The letter further states that marijuana banking protections would make “the entire cannabis industry more accessible, more transparent, and safer.”
CANNRA added that ensuring quality control standards for marijuana products “should be aligned as much as possible across jurisdictions to effectively protect consumers,” as should laboratory testing requirements.
“The purpose of this letter is to introduce our association as a resource, so that interested members of Congress may benefit from the regulatory and implementation experiences of our members and the states they represent, and to provide a regulatory perspective on federal cannabis legislation,” it said.

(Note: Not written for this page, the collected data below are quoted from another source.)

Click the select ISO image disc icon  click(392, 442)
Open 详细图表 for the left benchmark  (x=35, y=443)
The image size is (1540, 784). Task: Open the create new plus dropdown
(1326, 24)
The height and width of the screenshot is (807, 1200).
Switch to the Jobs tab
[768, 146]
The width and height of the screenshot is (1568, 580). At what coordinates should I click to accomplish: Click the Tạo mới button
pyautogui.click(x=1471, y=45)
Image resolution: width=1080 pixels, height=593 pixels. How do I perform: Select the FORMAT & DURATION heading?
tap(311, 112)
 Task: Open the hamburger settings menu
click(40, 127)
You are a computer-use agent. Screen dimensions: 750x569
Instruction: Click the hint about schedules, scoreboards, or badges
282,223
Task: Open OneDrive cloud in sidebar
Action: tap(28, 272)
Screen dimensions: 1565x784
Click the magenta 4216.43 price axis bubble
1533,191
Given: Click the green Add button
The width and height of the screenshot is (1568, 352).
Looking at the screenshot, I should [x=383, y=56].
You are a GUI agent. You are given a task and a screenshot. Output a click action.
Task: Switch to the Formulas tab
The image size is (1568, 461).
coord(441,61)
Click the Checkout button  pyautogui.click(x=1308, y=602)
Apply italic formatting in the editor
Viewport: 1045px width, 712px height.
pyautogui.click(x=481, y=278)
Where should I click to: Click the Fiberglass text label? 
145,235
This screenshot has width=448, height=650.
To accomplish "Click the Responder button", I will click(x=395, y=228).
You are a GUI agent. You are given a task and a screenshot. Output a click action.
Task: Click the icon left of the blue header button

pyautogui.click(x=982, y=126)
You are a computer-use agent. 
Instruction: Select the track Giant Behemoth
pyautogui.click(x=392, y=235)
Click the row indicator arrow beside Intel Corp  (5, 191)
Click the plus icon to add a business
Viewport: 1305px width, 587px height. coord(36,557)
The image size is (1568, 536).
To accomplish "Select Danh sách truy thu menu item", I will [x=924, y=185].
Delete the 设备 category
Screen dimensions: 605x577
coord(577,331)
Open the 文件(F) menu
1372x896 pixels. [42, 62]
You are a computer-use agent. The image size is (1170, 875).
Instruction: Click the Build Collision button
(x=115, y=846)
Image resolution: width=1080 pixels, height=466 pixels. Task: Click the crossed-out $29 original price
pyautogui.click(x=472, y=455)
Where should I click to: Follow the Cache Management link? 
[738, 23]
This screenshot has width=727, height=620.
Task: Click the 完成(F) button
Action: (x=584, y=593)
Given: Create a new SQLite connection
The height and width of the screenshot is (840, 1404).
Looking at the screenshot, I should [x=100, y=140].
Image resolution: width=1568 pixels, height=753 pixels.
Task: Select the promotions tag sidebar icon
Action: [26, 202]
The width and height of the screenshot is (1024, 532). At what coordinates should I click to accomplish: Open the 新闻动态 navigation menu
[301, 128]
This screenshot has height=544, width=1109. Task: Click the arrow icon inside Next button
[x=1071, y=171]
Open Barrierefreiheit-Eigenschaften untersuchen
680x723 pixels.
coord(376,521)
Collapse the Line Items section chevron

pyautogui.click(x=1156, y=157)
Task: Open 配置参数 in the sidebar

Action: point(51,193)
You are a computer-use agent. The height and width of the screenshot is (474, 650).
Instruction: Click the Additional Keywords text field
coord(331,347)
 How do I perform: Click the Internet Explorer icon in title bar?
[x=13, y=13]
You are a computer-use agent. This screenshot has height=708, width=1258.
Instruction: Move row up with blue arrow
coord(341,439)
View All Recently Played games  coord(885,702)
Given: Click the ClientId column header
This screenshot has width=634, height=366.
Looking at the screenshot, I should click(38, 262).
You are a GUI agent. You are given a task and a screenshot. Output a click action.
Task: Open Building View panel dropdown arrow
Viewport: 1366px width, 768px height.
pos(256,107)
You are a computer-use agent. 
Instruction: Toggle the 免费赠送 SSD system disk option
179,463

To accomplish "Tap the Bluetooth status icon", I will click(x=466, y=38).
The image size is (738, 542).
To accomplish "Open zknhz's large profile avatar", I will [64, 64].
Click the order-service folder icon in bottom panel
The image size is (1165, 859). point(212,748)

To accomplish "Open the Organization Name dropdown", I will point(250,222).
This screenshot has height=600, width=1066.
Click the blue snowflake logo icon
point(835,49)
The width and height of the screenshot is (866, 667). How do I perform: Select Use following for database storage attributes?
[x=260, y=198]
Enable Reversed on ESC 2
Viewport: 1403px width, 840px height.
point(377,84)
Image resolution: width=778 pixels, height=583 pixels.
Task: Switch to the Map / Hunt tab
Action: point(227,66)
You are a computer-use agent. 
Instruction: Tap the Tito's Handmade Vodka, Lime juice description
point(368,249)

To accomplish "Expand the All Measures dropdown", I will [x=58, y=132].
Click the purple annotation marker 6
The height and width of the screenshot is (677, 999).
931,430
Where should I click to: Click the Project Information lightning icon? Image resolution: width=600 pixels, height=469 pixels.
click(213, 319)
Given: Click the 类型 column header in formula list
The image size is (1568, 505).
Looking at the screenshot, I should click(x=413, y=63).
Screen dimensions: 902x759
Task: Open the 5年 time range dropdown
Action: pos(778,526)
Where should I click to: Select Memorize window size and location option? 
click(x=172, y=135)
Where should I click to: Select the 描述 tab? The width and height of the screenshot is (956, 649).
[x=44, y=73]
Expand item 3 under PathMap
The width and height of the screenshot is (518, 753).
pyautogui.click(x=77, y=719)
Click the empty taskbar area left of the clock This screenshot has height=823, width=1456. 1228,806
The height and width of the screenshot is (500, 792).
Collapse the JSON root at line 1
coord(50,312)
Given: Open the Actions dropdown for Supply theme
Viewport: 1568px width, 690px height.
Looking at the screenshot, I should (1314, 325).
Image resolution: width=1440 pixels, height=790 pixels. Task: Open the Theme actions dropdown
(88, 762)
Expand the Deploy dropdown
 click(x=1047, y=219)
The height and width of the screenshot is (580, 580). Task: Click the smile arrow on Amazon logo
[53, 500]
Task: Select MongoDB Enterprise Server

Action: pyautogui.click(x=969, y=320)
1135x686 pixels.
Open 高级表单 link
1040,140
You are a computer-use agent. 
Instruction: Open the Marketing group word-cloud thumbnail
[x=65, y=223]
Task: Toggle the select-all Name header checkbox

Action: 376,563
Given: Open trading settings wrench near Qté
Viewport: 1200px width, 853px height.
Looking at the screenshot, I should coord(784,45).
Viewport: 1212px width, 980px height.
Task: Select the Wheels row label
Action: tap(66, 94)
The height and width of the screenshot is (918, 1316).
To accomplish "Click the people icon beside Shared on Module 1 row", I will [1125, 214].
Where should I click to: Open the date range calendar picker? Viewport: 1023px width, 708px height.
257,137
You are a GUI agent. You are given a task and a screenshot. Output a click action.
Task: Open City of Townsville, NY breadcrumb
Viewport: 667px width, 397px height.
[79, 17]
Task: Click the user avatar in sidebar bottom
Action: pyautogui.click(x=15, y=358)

“CANNRA commends the 117th Congress for the many pieces of cannabis legislation members have sponsored and their willingness to address much needed action to modernize federal cannabis policy. Many of these reforms would significantly aid jurisdictions that choose to legalize and responsibly regulate approved forms of cannabis. CANNRA supports changes to federal law that would strengthen oversight and increase regulatory certainty.”
Regulators from Arizona, Colorado, Connecticut, Delaware, Florida, Georgia, Hawaii, Illinois, Iowa, Louisiana, Maine, Massachusetts, Maryland, Michigan, Minnesota, Montana, Nevada, New Jersey, New York, North Dakota, Oregon, Rhode Island, South Dakota, Utah, Washington and Washington, D.C. are part of the association. Most recently, California joined as well.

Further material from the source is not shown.